PACKAGING: 7 ​I’ve written about this brand before, and I think they should ditch this pack design and use their kids’ characters (pictured) for the adult range too – there’s enough kooky appeal and humor to suck in millennials. That’s why the score here is a little lower. That said, the choice of a Tetra Prisma Aseptic (common among nascent brands) is a good one and the design is attractive enough.


BRANDING: 8 ​‘Nourish your thing’? I guess that doesn’t really make sense, but works in the sense that Rebel Kitchen sets up as a ‘badass’, tongue-in-cheek brand. That said, it’s appealing and homespun – not in the false sense either, since this is a family owned brand with decent values.

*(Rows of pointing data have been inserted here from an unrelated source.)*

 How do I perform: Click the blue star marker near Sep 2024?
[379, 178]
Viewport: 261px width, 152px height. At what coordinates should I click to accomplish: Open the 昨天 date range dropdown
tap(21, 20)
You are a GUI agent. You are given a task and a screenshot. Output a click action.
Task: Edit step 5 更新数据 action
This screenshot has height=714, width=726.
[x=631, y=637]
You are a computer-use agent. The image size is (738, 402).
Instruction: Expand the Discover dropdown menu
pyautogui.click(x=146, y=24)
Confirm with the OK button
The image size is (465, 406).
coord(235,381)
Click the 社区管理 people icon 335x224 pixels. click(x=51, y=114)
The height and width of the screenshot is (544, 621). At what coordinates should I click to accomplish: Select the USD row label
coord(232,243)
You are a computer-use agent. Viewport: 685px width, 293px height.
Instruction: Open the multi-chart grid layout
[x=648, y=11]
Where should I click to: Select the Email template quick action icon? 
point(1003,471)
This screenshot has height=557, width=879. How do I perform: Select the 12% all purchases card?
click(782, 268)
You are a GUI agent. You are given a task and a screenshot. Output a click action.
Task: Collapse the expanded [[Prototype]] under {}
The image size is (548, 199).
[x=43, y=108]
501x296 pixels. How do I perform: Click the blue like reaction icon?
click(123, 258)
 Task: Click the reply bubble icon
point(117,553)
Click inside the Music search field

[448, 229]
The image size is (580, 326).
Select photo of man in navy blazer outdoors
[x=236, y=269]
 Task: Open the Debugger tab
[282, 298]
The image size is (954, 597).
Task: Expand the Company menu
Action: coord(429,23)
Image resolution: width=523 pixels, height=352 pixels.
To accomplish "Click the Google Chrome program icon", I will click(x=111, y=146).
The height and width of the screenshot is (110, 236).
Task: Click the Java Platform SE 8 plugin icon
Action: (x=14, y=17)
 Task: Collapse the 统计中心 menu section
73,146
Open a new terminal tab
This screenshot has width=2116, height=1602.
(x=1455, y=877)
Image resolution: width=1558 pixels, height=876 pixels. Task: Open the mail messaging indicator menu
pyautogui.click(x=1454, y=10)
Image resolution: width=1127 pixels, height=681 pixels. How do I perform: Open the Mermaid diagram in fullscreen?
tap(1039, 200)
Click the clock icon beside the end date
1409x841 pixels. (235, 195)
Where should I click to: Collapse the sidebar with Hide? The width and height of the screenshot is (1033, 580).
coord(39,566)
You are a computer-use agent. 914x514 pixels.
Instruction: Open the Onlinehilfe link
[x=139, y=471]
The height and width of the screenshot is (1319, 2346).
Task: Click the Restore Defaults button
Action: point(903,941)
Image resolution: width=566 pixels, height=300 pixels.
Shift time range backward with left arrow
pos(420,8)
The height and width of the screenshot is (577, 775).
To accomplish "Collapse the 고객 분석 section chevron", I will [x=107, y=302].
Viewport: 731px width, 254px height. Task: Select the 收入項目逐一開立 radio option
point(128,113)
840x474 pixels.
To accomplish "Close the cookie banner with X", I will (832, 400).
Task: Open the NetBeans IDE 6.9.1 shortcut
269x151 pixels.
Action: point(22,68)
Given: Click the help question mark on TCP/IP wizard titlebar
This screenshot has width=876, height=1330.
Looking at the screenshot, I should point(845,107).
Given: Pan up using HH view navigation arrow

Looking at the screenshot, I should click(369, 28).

On back of pack the brand values are listed: ‘Make Nutritious Delicious’ (i.e. more mainstream and not for an elite), fight refined or added sugar, ‘Get High on Whole Foods!’ That’s fine. We just think the kids’ characters – angry, looking oranges and bananas (for instance) are so much fun – and help the rebellious narrative flow.

PRICE: 8 ​Not bad. £2.85 for a pack of three kids drinks (200ml) on the Rebel Kitchen website, while you can get 12 for £10. The brand told us in early June that it had just won listings with Waitrose and Ocado.

BRAINS BEHIND THE BRAND: ​CEO Tamara Arbib is the energetic mom/entrepreneur.

VERDICT: 39/50 (78%) ​The drink is relatively high in sugar (7.7g/100ml) but if I had kids I’d be happy to buy this or another variety for them as a treat. This is an adult flavour though. I’m 33 years old, and having tried the other flavors (Banana, Orange & Cocoa and Cocoa) at a recent trade show it’s something I would buy.

Why’s that? Somehow it seems indulgent, but it’s affordable, fun, and talks to health and wellness trends – a natural fruit sugar source, coconut goodness, matcha green tea, dairy free. Most importantly, care has been taken to formulate tastes that are distinctive, appealing, and different across the Rebel Kitchen range. N.B. These opinions are my own, not's.